When I die, remember
that I tried my very best. I wasn’t always perfect; in fact, far from it. But I made my decisions with the information I had at the time.
When I die, remember that I had to leave home. I missed so much life with my mom, my dad and my sister, but I had to wander. I had to see what was out there. Remember that I never thought I would be in Colorado this long. I just happened to meet Adam.
When I die, remember that I am sorry for all the times I was self-absorbed. I didn’t get it. I was too lucky. I was young. I had no idea what life had in store for me.
When I die, remember that I was almost never “at a loss.” I knew who I was, I knew where I was going, I knew what I was doing. I never thought “what do I want to do with my life?”
When I die, remember that I traveled the world, that my regrets will be never getting to those places I always wanted to.
When I die, remember that I gave everything I had to Adam. When I stumbled, it was out of fear.
When I die, remember I always knew I was cranky. Remember I was sorry every time I snapped at my mom or my dad. Remember that I loved them with everything; that I’m aware they gave me everything.
When I die, remember I don’t have any regrets about not having children. But I do regret not being around my nieces more.
When I die, remember I don’t like cartoons because Dad didn’t. And he was my first idol.
When I die, remember that I don’t look as good as my Mom because I was too lazy to wash my face at night.
When I die, remember that I did everything I wanted. Remember that I had fear, and I just walked over it. I just didn’t think anything could be this hard.
When I die, remember that the reason I love my dog so much is because of Adam… he got me to take a chance on a pittie… twice.
When I die, remember it’s not “live” music I hate, it’s “loud” music. My ears are sensitive.
When I die, remember that my favorite place in the entire world is wherever Adam is.
When I die, remember that I was never on the Dark Side. I was lawful good. Remember that I just wanted to help. I just wanted to love.

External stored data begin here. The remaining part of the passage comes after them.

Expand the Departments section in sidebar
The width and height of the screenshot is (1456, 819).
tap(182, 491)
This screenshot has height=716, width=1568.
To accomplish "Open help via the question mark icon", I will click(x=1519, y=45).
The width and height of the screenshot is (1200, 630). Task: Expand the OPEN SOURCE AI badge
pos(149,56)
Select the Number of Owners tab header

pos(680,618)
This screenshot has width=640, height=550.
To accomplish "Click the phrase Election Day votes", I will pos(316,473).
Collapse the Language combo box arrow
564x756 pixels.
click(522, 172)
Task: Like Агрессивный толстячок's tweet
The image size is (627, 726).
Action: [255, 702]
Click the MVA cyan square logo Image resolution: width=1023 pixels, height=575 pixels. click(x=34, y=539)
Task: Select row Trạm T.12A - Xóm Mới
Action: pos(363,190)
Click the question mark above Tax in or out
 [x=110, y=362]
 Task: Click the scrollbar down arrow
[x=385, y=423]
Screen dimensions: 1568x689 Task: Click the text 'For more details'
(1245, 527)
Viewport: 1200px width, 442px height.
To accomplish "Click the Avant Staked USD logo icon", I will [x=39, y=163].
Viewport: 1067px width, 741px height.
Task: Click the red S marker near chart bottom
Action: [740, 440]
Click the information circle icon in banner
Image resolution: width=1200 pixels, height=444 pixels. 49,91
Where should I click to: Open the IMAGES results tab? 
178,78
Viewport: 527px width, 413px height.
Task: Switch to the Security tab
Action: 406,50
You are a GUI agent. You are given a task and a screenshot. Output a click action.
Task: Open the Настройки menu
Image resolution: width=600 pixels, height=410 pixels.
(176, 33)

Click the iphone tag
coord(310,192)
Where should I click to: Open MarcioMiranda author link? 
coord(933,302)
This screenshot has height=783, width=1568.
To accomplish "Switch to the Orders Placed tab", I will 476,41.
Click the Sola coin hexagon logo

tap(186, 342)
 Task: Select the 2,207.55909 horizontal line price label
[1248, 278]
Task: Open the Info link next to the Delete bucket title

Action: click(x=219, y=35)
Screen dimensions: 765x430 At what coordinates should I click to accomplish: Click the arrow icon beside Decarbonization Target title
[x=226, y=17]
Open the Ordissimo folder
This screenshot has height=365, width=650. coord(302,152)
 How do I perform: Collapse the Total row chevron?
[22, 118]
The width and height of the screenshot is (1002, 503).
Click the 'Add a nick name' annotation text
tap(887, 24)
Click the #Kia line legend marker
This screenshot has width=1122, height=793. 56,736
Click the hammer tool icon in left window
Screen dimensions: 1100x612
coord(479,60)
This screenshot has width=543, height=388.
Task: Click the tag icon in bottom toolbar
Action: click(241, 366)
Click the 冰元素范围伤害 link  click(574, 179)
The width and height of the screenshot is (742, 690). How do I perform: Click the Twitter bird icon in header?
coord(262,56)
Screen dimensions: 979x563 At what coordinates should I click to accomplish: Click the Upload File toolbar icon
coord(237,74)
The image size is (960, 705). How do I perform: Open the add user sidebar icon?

When I die, remember that I never read books twice. I kept them for the memories of a certain time in my life.
When I die, remember I don’t regret a single drink I had with Adam.
When I die, remember that was nothing I liked more than a good haunted house, with Adam at my side; when I would be so juked by the time I entered that a whisper would send me off the edge.
When I die, remember how good my bean and cheese burritos were. They key is more cheese than beans.
When I die, remember I fought for Adam. If they has asked, I would have died for him. Because that’s not worse than this.
When I die, remember I never figured anything out. I never saw anything that made me believe in a god. I never figured out a purpose in life. I never figured out why. I just lived. Because I woke up one day and was conscious.
When I die, remember I’ve already held the hands of two people who have died.
When I die, remember I wasn’t afraid.

I’ve crashed since my family and friends from across the country left. Yesterday I ended up in full “November grief” mode. I ate a can of bean dip (thanks, Karen!), ate au gratin potatoes for dinner (the whole box, Adam would have said “that’s a great dinner!”), and watched movies. I slept in even though I didn’t sleep. I took a nap. I went to bed early. I didn’t pay my bills this week (please forgive me, I know I owe you, friends). I didn’t check my email, didn’t check in on my friends online who are hurting. I cried. I have a friend who lost her mother (and her dad lost his wife), and somewhere out there Bill Paxton’s wife is having her version of my November 2016.
Grief is becoming one of my closest friends. Luckily (or unluckily?), this is a friend I will never lose. Forty years from now, he will still be sitting on my shoulder, poking me with a stick. Sometimes I won’t feel that stick, but other times he will hoist Gandalf’s staff, screaming “You shall not pass!” every time I try to move forward.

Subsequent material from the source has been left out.